[Start Recorded data]

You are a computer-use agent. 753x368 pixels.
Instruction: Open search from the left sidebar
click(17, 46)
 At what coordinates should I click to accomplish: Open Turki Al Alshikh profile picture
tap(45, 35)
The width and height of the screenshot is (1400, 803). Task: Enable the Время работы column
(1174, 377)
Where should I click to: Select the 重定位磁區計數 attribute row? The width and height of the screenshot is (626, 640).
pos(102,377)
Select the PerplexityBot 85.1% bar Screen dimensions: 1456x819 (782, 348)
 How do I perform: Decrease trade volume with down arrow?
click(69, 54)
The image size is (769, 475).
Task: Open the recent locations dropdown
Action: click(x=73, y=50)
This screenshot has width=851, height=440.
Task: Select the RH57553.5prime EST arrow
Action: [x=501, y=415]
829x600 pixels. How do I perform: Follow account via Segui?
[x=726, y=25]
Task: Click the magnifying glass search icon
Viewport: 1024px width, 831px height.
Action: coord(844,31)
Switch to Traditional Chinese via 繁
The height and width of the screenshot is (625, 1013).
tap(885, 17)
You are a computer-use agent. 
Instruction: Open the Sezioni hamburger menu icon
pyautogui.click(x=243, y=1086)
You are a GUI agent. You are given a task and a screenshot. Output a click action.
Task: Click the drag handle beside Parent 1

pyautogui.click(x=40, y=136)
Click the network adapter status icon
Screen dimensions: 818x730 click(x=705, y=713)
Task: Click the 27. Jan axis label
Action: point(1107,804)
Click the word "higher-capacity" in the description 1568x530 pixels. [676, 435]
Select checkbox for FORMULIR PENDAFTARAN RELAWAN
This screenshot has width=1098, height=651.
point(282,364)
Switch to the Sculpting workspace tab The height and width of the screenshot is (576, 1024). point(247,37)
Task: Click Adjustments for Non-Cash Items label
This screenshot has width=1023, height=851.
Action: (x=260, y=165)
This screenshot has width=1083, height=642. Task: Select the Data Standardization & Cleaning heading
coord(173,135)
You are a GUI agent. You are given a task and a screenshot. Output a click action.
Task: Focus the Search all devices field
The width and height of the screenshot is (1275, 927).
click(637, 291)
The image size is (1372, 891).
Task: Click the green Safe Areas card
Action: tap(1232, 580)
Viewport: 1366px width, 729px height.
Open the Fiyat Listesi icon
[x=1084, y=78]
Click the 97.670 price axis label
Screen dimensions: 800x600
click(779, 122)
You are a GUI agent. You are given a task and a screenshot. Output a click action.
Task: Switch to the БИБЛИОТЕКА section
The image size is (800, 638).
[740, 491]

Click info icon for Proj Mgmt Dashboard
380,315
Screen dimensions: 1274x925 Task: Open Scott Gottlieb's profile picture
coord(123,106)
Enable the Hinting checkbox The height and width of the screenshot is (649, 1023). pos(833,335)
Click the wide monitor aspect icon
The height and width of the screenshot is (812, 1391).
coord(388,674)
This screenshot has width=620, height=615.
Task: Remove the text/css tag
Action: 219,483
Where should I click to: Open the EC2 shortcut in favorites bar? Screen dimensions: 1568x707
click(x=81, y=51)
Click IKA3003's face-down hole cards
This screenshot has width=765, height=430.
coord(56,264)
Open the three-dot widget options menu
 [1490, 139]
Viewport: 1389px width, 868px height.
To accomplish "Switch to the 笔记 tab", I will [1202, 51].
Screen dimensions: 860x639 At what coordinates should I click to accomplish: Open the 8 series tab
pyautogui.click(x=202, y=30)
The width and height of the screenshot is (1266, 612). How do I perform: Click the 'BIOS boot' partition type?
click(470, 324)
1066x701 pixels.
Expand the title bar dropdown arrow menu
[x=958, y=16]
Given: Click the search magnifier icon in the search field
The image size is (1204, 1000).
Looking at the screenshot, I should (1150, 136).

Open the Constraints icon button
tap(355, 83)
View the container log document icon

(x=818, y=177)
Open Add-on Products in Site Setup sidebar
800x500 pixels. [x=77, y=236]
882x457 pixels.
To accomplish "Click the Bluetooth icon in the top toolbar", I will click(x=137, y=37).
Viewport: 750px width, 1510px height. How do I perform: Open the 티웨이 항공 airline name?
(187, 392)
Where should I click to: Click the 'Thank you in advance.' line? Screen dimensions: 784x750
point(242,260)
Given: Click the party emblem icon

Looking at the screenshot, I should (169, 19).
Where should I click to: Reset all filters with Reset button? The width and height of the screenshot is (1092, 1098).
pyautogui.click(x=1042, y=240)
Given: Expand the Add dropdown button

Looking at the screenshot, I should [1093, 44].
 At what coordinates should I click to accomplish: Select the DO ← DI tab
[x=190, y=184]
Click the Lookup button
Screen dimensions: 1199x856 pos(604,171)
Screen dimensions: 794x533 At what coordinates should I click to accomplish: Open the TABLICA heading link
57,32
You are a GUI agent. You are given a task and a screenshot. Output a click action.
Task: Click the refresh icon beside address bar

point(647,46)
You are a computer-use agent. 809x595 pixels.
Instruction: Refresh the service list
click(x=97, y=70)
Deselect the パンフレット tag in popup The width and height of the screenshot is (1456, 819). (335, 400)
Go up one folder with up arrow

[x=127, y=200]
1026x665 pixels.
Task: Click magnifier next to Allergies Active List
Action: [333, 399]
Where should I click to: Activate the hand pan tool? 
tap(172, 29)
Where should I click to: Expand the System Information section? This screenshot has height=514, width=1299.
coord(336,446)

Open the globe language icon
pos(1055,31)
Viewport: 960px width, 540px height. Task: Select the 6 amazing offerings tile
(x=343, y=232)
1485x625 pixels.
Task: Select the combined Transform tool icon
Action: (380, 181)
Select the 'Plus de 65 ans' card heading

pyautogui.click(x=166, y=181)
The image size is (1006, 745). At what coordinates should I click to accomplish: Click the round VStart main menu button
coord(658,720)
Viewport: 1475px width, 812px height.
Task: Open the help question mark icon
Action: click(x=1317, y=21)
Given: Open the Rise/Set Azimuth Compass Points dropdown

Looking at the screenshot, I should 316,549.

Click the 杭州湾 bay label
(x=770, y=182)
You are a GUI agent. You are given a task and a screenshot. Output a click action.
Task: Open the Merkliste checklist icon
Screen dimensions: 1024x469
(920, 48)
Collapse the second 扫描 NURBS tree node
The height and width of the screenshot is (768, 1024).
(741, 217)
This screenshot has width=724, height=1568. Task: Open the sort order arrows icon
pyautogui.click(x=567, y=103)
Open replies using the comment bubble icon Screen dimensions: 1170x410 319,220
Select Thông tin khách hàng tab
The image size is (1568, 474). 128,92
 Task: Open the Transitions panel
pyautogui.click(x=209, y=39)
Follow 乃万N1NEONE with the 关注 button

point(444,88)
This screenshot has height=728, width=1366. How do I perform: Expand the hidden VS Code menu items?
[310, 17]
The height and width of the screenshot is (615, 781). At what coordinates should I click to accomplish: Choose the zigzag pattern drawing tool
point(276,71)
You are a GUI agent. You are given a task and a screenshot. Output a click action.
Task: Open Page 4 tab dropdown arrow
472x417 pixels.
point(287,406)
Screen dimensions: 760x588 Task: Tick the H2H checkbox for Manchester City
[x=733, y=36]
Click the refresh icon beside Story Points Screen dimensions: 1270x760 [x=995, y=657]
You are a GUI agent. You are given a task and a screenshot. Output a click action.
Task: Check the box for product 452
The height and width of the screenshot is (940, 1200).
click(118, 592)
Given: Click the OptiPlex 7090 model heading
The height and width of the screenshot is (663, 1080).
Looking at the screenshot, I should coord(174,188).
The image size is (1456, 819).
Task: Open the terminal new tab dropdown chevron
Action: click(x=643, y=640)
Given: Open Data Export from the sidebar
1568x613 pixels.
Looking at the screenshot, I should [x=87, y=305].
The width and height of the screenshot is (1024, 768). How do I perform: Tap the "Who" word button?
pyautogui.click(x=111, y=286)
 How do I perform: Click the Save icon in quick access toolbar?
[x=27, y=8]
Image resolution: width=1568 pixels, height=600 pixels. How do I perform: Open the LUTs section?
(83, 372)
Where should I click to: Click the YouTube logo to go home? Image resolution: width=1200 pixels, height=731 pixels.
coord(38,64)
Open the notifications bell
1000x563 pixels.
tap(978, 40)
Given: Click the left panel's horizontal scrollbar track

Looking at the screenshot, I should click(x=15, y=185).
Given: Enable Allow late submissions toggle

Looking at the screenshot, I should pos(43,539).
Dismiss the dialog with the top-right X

[End Recorded data]

Requirements
Rewrite everything from the line with "Task: Click Adjustments" down to the line with "coord(123,106)", putting "Display size" wherever "Screen dimensions" occurs and keeping the rest the same.

Result below
Task: Click Adjustments for Non-Cash Items label
This screenshot has width=1023, height=851.
Action: (x=260, y=165)
This screenshot has width=1083, height=642. Task: Select the Data Standardization & Cleaning heading
coord(173,135)
You are a GUI agent. You are given a task and a screenshot. Output a click action.
Task: Focus the Search all devices field
The width and height of the screenshot is (1275, 927).
click(637, 291)
The image size is (1372, 891).
Task: Click the green Safe Areas card
Action: tap(1232, 580)
Viewport: 1366px width, 729px height.
Open the Fiyat Listesi icon
[x=1084, y=78]
Click the 97.670 price axis label
Display size: 800x600
click(779, 122)
You are a GUI agent. You are given a task and a screenshot. Output a click action.
Task: Switch to the БИБЛИОТЕКА section
The image size is (800, 638).
[740, 491]

Click info icon for Proj Mgmt Dashboard
380,315
Display size: 1274x925 Task: Open Scott Gottlieb's profile picture
coord(123,106)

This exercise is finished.